What is required — Go through the records below and show every line with the string "header".

==== Source information

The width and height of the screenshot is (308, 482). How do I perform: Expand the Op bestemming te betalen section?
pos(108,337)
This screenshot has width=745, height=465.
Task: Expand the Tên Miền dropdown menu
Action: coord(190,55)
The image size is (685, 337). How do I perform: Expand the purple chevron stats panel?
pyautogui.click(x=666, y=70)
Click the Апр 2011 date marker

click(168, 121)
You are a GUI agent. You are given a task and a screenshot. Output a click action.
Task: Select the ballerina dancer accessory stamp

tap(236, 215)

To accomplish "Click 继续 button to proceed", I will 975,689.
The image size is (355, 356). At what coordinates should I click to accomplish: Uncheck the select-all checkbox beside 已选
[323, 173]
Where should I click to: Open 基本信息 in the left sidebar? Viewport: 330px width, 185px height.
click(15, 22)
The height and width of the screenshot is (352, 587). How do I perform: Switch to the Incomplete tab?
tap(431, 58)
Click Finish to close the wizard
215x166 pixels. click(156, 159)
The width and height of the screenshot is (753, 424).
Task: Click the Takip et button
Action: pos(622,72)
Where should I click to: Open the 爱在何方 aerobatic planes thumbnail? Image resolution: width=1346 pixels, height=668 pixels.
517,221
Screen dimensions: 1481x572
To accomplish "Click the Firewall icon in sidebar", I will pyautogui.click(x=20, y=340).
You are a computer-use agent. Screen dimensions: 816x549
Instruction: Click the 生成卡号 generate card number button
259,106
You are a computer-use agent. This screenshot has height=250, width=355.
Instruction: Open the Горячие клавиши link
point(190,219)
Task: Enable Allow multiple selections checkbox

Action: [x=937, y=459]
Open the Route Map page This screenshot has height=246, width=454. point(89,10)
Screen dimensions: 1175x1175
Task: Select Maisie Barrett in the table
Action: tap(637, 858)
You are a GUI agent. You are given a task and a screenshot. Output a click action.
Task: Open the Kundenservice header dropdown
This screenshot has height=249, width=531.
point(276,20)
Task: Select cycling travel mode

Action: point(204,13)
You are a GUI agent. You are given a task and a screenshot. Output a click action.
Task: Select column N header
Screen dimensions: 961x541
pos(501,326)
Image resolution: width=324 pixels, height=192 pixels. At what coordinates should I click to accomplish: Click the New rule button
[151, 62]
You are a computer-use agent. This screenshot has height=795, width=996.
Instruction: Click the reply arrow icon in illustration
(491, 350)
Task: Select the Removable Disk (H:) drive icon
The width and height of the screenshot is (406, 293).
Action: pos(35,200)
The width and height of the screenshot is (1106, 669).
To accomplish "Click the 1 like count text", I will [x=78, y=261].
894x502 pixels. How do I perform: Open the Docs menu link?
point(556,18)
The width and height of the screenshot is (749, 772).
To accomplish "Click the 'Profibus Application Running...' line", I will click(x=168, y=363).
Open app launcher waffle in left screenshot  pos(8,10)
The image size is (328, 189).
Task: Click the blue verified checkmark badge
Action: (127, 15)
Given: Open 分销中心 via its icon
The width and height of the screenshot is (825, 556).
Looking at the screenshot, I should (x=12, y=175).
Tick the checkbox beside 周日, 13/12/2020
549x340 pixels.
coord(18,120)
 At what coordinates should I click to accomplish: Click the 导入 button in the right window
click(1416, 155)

========

Answer to this exercise —
Task: Open the Kundenservice header dropdown
Task: Select column N header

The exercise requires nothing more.